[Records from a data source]
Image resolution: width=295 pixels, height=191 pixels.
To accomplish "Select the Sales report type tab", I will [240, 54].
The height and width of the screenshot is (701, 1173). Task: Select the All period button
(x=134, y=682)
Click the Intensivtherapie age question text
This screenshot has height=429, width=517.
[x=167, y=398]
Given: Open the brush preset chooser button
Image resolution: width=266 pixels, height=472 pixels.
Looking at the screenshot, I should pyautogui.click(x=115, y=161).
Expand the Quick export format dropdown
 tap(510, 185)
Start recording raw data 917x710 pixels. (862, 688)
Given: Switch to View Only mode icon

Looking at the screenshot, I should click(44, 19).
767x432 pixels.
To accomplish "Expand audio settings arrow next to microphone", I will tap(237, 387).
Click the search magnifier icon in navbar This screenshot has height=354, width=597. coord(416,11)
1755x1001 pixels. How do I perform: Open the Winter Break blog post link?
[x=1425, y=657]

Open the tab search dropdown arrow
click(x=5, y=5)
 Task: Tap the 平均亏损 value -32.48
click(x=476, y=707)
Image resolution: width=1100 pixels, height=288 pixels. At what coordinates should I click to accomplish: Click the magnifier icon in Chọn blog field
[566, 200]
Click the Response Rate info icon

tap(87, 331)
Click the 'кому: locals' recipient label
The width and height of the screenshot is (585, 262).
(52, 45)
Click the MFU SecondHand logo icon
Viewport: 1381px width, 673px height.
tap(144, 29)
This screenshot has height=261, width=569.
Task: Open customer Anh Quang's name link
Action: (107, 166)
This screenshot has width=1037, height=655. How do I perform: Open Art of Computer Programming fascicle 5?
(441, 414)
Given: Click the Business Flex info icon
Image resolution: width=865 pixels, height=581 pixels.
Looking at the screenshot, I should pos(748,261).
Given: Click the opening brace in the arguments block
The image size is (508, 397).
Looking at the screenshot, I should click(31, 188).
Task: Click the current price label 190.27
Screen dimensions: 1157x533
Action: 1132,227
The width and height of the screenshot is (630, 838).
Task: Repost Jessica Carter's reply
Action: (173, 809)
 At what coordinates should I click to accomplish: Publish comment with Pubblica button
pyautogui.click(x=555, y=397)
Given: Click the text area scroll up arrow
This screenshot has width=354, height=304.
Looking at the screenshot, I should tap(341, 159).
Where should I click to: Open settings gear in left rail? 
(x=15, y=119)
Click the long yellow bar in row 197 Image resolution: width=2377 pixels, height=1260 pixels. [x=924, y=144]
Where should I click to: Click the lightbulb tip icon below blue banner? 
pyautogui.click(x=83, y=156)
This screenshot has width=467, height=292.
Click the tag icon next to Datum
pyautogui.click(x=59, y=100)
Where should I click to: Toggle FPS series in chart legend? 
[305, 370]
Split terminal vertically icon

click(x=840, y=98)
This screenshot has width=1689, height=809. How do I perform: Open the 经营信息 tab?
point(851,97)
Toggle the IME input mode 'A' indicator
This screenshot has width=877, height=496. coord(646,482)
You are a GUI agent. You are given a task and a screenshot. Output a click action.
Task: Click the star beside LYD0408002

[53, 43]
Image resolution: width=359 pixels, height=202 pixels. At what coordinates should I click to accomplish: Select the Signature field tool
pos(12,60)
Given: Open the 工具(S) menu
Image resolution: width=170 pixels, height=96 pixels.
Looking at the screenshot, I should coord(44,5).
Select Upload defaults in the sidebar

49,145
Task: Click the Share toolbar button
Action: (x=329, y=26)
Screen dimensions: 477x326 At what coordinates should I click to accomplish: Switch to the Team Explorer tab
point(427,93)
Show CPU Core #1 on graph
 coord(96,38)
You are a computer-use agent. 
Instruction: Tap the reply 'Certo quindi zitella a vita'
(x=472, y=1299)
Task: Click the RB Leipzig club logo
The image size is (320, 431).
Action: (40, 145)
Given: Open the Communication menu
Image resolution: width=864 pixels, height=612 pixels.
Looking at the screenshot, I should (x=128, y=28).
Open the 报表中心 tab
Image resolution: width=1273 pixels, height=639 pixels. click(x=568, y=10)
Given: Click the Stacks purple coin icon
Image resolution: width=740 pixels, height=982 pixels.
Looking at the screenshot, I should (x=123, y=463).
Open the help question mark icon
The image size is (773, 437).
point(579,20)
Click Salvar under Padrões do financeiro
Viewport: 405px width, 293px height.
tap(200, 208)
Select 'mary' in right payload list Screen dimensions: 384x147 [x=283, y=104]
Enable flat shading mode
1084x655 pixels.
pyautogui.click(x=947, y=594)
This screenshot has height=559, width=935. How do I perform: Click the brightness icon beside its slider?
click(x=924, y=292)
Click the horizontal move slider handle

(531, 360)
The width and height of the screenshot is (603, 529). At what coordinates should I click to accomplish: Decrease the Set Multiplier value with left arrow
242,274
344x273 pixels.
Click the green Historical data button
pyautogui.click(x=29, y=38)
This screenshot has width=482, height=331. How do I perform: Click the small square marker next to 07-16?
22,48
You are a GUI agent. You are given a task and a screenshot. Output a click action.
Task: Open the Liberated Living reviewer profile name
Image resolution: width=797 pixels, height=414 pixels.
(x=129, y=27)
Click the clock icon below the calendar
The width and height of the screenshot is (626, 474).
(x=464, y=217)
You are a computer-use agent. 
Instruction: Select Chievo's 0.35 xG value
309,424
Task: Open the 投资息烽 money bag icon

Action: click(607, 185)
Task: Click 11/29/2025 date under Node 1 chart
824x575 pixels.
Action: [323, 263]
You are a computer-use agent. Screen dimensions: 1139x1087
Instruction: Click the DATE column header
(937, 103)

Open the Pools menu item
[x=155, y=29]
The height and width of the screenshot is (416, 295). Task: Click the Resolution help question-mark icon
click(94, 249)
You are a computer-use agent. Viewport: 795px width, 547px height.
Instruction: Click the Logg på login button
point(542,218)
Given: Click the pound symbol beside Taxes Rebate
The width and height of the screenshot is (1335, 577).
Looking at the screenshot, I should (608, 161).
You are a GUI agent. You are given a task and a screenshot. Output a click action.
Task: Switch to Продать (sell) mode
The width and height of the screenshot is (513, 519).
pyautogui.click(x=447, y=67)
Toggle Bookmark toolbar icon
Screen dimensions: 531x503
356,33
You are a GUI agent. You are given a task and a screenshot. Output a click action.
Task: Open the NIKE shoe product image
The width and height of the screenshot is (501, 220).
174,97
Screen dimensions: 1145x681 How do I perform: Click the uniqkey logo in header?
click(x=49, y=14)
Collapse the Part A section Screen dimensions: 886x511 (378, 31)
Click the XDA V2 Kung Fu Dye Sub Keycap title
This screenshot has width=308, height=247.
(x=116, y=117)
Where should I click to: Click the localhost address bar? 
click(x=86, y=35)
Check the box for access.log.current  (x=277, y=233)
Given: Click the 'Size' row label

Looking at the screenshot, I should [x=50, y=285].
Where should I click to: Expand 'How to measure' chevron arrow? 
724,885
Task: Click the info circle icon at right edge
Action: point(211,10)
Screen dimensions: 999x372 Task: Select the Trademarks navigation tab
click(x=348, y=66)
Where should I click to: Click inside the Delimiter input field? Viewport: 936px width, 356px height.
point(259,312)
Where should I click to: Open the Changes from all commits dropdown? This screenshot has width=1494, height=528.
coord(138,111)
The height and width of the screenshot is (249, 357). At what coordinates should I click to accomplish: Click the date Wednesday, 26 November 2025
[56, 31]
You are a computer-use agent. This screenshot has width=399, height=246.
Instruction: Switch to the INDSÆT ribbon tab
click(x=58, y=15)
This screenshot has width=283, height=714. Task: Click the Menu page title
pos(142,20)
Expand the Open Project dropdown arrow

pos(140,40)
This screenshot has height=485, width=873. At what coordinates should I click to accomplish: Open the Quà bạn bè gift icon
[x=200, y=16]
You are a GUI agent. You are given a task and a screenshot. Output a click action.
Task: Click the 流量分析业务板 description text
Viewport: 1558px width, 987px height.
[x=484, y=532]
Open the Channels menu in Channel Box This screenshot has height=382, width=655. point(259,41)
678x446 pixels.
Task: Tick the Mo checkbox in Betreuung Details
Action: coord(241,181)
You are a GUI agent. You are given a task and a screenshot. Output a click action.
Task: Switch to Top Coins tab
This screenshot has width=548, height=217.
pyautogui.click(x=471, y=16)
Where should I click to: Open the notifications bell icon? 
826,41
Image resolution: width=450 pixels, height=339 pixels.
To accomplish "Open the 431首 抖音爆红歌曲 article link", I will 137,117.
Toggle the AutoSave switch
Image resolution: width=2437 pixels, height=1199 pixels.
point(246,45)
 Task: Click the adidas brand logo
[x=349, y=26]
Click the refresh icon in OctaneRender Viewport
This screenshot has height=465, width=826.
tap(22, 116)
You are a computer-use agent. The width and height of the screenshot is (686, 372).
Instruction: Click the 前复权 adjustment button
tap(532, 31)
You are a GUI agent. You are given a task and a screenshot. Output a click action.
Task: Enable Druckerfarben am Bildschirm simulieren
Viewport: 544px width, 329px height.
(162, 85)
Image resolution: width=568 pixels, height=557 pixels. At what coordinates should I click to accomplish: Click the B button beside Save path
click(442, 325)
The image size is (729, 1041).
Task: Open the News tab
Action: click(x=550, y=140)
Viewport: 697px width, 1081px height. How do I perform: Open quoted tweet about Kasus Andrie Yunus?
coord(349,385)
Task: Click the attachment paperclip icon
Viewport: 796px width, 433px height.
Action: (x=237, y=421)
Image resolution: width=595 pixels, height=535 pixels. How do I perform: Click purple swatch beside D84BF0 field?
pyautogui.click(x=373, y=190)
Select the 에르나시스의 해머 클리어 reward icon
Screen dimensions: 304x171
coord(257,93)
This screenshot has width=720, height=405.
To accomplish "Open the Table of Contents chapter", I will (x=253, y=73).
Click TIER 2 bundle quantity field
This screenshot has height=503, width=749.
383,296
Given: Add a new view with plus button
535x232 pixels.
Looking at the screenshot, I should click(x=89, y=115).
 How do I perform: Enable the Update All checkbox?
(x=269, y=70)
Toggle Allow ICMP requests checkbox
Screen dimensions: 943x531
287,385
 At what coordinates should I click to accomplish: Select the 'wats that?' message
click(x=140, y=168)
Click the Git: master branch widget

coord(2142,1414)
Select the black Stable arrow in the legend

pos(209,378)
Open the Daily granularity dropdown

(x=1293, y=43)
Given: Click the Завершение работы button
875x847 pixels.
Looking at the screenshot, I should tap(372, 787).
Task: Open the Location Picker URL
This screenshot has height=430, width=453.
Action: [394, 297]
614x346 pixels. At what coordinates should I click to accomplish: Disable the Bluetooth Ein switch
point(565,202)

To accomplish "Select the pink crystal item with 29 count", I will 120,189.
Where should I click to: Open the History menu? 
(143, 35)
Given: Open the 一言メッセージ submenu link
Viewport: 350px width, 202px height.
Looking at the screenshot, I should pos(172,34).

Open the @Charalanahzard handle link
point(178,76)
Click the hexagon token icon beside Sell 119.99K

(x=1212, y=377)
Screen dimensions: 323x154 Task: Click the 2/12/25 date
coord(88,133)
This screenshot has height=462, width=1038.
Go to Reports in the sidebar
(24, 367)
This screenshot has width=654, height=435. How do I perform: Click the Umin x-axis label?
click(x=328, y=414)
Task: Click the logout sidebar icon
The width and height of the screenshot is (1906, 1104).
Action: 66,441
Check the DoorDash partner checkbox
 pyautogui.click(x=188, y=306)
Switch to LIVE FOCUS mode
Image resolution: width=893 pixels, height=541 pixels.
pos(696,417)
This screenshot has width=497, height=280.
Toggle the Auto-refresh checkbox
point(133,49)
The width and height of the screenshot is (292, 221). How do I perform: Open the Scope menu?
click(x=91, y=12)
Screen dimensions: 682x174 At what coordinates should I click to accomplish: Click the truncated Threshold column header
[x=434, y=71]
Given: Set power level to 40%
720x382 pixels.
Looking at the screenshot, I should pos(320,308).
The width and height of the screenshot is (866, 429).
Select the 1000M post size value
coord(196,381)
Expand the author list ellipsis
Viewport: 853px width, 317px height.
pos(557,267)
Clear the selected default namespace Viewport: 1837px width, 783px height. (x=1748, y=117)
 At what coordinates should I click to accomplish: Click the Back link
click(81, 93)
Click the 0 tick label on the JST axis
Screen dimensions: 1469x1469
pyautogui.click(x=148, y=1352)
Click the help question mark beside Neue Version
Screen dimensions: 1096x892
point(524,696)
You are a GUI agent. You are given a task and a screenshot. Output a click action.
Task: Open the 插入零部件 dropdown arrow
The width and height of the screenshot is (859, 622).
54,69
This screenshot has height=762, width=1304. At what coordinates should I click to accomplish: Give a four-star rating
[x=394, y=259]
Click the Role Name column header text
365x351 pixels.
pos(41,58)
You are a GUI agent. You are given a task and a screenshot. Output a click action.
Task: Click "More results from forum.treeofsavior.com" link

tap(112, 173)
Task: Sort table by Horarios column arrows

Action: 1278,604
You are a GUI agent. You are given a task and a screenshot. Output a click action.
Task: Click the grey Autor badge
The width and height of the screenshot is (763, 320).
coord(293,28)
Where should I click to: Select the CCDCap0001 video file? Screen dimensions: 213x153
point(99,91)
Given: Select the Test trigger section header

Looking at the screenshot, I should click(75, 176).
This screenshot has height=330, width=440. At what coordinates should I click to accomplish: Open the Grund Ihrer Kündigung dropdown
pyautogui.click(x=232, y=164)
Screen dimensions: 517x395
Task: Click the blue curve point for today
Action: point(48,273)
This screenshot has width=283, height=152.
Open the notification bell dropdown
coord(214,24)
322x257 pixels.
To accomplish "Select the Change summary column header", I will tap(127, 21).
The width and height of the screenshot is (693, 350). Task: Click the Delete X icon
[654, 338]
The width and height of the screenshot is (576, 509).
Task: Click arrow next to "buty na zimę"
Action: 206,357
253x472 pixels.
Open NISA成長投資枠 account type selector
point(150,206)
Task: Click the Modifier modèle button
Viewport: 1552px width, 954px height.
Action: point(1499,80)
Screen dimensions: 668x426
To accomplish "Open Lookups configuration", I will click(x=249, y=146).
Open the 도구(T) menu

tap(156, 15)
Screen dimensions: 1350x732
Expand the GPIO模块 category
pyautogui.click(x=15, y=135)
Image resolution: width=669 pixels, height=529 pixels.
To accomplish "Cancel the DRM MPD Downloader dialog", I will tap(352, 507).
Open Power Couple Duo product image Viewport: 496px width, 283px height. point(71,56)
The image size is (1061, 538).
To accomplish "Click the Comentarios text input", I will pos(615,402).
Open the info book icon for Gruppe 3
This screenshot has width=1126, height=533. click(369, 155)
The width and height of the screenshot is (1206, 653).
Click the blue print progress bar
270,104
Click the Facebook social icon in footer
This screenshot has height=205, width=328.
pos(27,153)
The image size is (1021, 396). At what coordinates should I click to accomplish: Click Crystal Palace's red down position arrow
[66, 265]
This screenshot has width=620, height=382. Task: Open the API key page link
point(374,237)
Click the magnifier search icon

DIRECTION: Starting at the line that contains "Given: Click the Business Flex info icon" and ending at the line that contains "Action: (173, 809)", repeat those lines of the data with "opening brace" swapped for "closing brace" and everything else left unchanged.

REPLY TO THE EXERCISE:
Given: Click the Business Flex info icon
Image resolution: width=865 pixels, height=581 pixels.
Looking at the screenshot, I should pos(748,261).
Given: Click the closing brace in the arguments block
The image size is (508, 397).
Looking at the screenshot, I should click(31, 188).
Task: Click the current price label 190.27
Screen dimensions: 1157x533
Action: 1132,227
The width and height of the screenshot is (630, 838).
Task: Repost Jessica Carter's reply
Action: (173, 809)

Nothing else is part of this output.